İstanbul Büyükşehir Belediye (iBB) Başkanı Ekrem İmamoğlu Ankara'da medya kuruluşlarının temsilcileriyle bir araya geldi. Türkiye Belediyeler Birliği ve İstanbul Büyükşehir Belediyesi'nin çalışmalarını anlatan İmamoğlu, soruları cevapladı. 

AHMAK DAVASI AÇIKLAMASI: YARGIÇLARA GÜVENMEK İSTİYORUM

İmamoğlu, 4 Kasım 2019'daki basın açıklamasında Yüksek Seçim Kurulu üyelerine hakaret ettiği suçlamasıyla açılan davada 2 yıl 7 ay 15 gün hapis cezası ve siyasi yasak kararının istinaf süreciyle ilgili soru üzerine, "Bu sürecin adil, objektif bir şekilde işleyeceğine inanmak istiyorum. Ne yazık ki ilk mahkemede böyle olmadı. Ben istinaf mahkemesinde hukuka olan inancımı korumak istiyorum. Teamüllere uygun olmayan şekilde hakim değiştirildi ve hakim Samsun'a sürüldü. Daha acısı son İBB Meclisinde AK Parti grup sözcüsü 'hakimi Samsuna neden sürdüğümüzü birazdan anlatacağım' dedi. Bu trajik bir durum. Eylemin dile vurmuş hali. Dil sürçmesi değil. Ve hakim çırpınıyor 'bir yere hukuki anlamda yaşadıklarımı anlatsam' diye. Biz Hakimler ve Savcılar Kurulu'na (HSK) başvuru yapıyoruz; diyoruz ki "İfadesini alın.' HSK bunu reddediyor. HSK'nın çoktan çağırıp kendisinin ifadesine başvurması gerekiyor. Ben nasıl şüphe duymayacağım. Hakim 'Bu davada 2 yıldan fazla ceza verilemez' demişse, buna başsavcının verdiği tepki ne, HSK'nın duyarsızlığı ne? Kaldı ki işin özü ben kimseye 'ahmak' demedim. Bana 'ahmak' diyene sözünü iade ettim. Ama bu konu tartışılıyor. Ben ciddi bir yargısal tacize uğradığımı düşünüyorum. 2019'dan beri bu konunun gündemde tutulması, yaşandığı ortamdan yaklaşık 1 yıl sonra yargıya sevk edilmesi komik bir durum. Yurt dışında soranlar oluyor, nasıl anlatacağımı bilmiyorum. Ben nasıl anlatayım bunu. Bu kadar komik bir durum var ortada. Üzüntü verici. Yargıçlara güvenmek istiyorum. İstinafta bu işin sonlanarak gündemden çıkmasını bekliyorum" dedi.
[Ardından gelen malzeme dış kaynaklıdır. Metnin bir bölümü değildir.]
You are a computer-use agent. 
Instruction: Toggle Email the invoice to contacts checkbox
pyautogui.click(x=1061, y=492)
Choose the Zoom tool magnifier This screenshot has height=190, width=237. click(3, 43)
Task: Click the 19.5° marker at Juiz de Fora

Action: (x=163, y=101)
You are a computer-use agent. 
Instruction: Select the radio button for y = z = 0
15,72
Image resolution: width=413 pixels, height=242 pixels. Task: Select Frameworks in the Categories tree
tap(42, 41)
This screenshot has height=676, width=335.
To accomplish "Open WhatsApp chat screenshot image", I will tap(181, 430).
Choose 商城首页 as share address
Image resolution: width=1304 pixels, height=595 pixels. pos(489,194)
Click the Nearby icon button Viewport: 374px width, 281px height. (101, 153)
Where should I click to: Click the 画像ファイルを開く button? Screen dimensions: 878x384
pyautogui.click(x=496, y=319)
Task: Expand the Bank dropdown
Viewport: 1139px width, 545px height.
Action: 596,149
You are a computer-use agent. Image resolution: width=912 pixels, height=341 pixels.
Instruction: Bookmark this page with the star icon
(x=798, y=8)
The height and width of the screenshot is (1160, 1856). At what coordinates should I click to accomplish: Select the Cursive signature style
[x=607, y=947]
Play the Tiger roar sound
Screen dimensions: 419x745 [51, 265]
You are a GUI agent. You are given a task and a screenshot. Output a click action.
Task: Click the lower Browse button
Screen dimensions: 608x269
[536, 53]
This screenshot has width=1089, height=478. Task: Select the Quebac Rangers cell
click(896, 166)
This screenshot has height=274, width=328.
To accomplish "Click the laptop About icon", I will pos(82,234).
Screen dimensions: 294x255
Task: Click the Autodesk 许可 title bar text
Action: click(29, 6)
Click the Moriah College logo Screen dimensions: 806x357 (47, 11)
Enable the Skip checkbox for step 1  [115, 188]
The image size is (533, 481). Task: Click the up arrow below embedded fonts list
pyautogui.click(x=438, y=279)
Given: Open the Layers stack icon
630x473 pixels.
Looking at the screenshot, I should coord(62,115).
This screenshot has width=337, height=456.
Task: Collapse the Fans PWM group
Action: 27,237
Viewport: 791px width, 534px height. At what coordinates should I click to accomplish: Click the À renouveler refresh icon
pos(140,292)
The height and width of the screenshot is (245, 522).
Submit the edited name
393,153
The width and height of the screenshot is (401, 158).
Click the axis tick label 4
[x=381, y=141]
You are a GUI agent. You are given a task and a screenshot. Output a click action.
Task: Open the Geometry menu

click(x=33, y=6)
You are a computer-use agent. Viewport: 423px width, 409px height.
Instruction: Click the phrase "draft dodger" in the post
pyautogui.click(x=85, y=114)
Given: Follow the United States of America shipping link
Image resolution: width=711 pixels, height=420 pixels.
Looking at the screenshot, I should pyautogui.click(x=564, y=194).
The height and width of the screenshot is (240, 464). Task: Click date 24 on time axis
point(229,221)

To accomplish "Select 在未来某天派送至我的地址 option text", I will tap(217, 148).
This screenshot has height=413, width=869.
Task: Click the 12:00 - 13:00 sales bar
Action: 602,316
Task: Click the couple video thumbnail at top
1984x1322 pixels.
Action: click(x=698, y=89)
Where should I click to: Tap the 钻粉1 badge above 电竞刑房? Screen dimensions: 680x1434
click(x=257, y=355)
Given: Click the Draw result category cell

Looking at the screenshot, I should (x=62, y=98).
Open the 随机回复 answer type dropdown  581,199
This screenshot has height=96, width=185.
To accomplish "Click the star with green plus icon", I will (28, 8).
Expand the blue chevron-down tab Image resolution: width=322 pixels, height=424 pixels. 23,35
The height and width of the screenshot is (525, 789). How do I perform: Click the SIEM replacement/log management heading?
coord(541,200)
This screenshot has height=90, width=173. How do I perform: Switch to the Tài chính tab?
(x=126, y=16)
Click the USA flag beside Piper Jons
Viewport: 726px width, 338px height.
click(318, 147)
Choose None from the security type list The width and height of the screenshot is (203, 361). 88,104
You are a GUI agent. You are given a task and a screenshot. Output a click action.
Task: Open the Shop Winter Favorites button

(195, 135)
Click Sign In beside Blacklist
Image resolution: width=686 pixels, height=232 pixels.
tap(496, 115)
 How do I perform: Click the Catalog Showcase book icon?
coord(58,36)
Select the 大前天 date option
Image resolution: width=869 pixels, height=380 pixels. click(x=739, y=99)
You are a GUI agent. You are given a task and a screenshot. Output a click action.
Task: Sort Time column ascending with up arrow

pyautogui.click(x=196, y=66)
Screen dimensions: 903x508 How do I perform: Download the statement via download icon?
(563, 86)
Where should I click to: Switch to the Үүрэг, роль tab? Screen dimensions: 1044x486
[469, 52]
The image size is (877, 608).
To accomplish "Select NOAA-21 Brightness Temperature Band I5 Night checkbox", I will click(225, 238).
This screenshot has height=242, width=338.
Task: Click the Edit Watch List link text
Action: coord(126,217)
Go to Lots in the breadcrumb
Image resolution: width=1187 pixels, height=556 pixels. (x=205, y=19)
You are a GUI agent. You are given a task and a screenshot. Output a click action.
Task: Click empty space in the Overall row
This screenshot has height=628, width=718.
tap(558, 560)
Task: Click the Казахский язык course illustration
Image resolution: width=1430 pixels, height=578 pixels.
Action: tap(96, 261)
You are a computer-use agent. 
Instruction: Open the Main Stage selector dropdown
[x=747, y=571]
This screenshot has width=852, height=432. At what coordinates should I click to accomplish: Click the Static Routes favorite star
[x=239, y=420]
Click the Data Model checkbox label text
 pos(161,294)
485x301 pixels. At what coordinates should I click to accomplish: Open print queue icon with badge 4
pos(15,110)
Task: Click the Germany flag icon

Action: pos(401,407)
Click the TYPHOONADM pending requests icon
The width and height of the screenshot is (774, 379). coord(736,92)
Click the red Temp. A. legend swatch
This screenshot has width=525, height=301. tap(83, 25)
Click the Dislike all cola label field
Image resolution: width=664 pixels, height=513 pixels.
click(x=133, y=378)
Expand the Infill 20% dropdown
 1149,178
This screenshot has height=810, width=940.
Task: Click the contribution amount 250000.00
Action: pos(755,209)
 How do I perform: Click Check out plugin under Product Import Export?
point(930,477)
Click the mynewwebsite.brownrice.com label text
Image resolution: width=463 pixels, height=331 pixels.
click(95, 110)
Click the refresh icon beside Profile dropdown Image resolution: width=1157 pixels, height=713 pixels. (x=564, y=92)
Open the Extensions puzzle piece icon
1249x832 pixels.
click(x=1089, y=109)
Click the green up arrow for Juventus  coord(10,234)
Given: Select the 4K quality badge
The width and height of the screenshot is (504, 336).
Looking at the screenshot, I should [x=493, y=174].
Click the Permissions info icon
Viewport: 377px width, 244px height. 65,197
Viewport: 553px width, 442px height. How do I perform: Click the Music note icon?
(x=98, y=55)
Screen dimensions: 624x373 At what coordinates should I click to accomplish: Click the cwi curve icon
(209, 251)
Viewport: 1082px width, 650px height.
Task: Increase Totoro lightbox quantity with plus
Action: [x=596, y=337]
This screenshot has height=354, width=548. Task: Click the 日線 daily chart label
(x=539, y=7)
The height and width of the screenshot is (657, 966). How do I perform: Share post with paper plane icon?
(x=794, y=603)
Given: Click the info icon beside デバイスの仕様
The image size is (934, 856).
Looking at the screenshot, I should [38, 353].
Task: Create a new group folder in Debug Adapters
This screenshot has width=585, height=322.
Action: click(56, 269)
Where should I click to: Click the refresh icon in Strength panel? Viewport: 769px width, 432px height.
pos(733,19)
İmamoğlu, davanın olumsuz sonuçlanmasının önüne geçmek için CHP Genel Başkanı olması formülünün konuşulmasıyla ilgili, "Fırsatçı bir insan değilim. Böyle bir gündemin parçası olmam. Partimin genel başkanı var. Gerçekten 'dava' bile denmeyecek bir meselenin kurtuluşu 'partiye genel başkan ol' ben görevimin başındayım, İstanbul'a hizmet ediyorum. Böylesi bir kavramla değil; ama bir süreç gelişir, oluşur, ya da dönemimin sonu olur, başka bir vesile olur; oluşana kadar da İstanbul'a hizmet etmeyi çok önemli buluyorum ve başarılı olmayı istiyorum. Öyle bir gündemim yok" diye konuştu.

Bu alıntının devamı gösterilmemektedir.